Usage of this device (or its suitable derivative) within the rural areas of developing countries will be planned to confirm the effectiveness and reliability of this filtration system in realistic operating situations. Given the fact that this model was simply a prototype, more research can be attempted into making the system easier to synthesize and fabricate for starting the regular production of this model. For example, more work can be done to make the overall insertion and removal of foam within the plastic tube easier. Research will also be done for recharging of the PU foam filter by removing the arsenic adsorbed on pore walls through some chemical treatment as well as safe disposal of adsorbed arsenic obtained from this process.

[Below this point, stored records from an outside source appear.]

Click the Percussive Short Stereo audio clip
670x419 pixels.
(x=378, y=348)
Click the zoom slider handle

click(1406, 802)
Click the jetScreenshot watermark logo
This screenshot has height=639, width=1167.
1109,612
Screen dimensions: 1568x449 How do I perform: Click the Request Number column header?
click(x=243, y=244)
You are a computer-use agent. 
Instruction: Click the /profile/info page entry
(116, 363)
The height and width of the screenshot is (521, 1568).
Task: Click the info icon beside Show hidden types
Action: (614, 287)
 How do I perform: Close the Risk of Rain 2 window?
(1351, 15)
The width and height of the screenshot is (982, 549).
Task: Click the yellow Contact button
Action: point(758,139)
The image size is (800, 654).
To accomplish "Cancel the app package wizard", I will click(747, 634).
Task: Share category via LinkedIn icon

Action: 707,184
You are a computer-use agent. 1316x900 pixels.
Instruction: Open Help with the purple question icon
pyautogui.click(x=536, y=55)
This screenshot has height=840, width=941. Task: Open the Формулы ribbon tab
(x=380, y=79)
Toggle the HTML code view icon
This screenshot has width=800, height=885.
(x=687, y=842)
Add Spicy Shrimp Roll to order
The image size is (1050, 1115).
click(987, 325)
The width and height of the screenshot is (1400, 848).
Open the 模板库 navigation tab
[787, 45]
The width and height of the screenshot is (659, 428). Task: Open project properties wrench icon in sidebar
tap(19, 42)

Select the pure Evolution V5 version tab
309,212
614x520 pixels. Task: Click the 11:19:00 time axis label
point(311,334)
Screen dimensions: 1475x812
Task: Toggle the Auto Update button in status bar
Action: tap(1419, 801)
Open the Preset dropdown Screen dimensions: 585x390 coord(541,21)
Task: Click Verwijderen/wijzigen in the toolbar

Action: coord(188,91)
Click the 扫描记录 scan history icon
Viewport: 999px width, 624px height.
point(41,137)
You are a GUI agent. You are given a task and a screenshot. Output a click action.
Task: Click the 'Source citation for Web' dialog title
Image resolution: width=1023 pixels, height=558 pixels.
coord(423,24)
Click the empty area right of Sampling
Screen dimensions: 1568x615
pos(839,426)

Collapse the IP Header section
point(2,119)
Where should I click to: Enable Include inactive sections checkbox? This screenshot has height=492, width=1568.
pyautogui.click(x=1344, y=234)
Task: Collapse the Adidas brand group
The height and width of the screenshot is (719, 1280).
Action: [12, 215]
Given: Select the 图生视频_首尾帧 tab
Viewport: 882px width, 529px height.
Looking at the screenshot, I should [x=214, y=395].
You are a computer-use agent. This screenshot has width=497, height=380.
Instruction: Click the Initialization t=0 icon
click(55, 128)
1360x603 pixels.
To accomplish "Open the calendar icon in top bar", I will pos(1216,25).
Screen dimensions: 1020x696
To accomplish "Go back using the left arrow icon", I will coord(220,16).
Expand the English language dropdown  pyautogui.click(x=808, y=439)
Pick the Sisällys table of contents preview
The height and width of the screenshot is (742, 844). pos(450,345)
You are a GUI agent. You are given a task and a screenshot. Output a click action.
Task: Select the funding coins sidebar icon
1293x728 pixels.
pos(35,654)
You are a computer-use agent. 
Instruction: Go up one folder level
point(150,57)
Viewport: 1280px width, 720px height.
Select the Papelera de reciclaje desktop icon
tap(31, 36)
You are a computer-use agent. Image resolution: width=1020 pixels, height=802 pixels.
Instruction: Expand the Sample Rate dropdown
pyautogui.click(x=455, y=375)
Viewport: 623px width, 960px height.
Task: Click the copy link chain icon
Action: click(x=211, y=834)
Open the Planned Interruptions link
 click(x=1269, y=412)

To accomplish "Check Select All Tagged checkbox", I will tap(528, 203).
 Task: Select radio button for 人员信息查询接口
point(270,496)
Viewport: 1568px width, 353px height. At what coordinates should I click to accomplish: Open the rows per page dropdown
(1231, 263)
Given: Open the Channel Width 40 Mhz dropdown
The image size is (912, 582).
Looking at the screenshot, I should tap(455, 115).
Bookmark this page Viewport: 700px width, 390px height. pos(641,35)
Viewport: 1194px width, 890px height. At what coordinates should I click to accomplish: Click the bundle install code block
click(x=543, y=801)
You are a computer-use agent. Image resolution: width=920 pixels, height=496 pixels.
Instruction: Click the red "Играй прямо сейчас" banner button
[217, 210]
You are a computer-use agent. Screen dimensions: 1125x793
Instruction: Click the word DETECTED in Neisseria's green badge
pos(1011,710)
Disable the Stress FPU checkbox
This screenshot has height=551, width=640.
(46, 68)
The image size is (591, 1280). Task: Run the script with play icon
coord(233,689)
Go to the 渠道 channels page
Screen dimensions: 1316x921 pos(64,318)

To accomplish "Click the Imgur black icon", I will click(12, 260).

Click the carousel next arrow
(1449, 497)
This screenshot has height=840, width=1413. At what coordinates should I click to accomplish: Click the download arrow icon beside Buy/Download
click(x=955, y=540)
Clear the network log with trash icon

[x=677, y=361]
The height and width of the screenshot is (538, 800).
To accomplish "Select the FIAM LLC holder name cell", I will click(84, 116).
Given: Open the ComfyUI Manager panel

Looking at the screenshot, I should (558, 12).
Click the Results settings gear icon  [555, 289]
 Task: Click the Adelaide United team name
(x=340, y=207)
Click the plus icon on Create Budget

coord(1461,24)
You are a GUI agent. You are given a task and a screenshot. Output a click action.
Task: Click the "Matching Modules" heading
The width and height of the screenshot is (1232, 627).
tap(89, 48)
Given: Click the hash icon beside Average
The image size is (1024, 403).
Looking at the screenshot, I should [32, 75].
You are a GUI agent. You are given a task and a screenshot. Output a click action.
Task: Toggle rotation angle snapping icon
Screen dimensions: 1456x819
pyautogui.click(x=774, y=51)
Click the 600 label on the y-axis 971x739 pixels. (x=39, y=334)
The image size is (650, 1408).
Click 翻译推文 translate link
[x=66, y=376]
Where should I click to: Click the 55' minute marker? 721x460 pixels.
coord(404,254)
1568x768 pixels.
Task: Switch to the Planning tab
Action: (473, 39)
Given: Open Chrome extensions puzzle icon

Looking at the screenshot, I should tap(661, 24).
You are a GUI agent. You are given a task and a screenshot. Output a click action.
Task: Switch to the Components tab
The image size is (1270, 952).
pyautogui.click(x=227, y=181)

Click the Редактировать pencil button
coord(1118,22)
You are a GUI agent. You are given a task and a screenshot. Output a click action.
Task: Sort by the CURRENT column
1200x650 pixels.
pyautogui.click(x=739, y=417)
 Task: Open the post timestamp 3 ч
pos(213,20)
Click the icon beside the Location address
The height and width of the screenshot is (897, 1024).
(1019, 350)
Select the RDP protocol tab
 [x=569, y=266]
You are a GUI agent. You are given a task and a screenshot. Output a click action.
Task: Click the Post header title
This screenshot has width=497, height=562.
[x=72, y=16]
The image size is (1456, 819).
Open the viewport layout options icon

In addition, the efficiency of the device will be evaluated in the presence of other heavy metal contaminants, such as lead and mercury, and at different water pH levels. The multiple functionalization of the foam surface may be used to target various contaminants simultaneously.
If successful, this innovative low-cost technology has the potential to have a tremendously significant impact on the well-being of numerous communities in developing countries across the globe and ultimately help those people live healthier and longer lives.
We would like to acknowledge the help of Dr. Steve Hardcastle in the use of the AAS system.